The Boy's Summer Book. By Thomas Miller.—This is the first volume of what is intended to be a very comprehensive scheme, and which, if it fulfil the promise it starts with, will, to use the words of its prospectus, delight the boys with its beauty, and delight them with the tales it shall tell. It is to comprise stories of peril and adventure, travels in strange lands, voyages over far distant seas, dangers braved by courage, difficulties overcome by perseverance, lives of good and great men, pleasing records of walks in the country, curious habits of birds and insects. It is to embrace histories of the fine arts, wonderful inventions, descriptions of the works of nature, memorials of imprisonment, interesting narratives of strange and terrible convulsions, cities buried by volcanoes or swallowed up by earthquakes, etc. Here is promise enough to entice the man as well as the boy, and as an earnest of the good work which is to follow, the first volume of the Boy's own Library is a book of Summer in the Country, written by our old friend Thomas Miller, who is very capable of the task, for he knows the country well. The book is very pleasant reading, and will doubtless be a great favourite with the boys; but we question whether the author would not have done well to have omitted such stories as that of the boy who set the two poor old deaf neighbours by the ears. Children are tyrannical and mischievous, more generally from want of thought than from evil propensity; and we think the spirit of joyful participancy in which such pranks are told, will nullify the cold moral at the end. The book, however, with this exception, is as fresh and healthy as the woods, and meadows, and river-sides, which it deals with; and, spite of its too great resemblance to William Howitt's Boy's Country Book, will, we doubt not, meet with audience fit and not few. A word or two must be said of the manner in which it is got up; nothing can be more beautiful, and, at the same time, substantial; it is made for use as well as show, and is, considering the vast number of its embellishments, and its really lovely title-page and frontispiece, one of the cheapest books we know.


The Midland Florist, and Suburban Horticulturist. By John Frederick Wood, F.H.S. Parts I. II. and III. London: Simpkin and Marshall; and R. Sutton, Nottingham.

The midland counties have long been noted for their love of flowers and gardens. We know of no place where the spirit of gardening is more universal than at Nottingham. We are glad, therefore, to hail the appearance of this little periodical, which appears to us full of the soundest information on its interesting subject, and deserving of every encouragement.


Extinction of Pauperism. By Prince Napoleon Louis Bonaparte. Fourth Edition. London: Cleave, Shoe-lane.

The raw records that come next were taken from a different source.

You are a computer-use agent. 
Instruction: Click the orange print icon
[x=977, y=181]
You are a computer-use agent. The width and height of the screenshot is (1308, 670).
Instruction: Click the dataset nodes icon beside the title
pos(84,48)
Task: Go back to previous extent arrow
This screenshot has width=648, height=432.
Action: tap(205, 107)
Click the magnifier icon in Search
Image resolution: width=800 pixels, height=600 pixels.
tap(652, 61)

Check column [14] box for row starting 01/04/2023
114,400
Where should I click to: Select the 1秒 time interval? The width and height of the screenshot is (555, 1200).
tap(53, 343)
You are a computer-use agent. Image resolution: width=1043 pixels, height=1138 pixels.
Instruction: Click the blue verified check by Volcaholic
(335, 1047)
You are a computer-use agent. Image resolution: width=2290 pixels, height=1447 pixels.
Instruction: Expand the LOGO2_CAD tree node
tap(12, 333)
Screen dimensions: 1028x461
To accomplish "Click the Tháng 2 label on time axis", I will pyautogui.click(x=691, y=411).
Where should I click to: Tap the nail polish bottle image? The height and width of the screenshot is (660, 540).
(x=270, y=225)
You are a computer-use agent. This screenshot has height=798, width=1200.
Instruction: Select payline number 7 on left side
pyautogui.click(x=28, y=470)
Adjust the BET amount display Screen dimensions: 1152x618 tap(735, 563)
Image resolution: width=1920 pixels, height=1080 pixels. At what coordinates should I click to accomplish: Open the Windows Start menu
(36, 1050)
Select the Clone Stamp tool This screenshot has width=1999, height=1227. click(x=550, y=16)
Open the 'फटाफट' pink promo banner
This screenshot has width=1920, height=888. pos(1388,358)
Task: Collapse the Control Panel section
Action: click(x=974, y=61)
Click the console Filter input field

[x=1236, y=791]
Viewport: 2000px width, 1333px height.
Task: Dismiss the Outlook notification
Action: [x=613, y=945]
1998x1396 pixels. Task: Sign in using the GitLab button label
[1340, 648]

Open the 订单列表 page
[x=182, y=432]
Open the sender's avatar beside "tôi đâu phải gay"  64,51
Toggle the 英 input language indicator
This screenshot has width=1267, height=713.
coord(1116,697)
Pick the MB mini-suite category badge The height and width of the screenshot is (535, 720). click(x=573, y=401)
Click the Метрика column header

Prince Louis Bonaparte is far more usefully employed as the author of this little book, and in the means detailed in it for the extinction of pauperism, than his great relative was in his efforts for the extinction of men’s lives. It is full of matter that all who are anxious to rescue their brethren from pauperism—and who are not?—should carefully read. It comes recommended to us by a letter from the poet Beranger, and is inscribed to the Earl of Besborough. It consists only of thirty-three small pages, and we say to all—read it.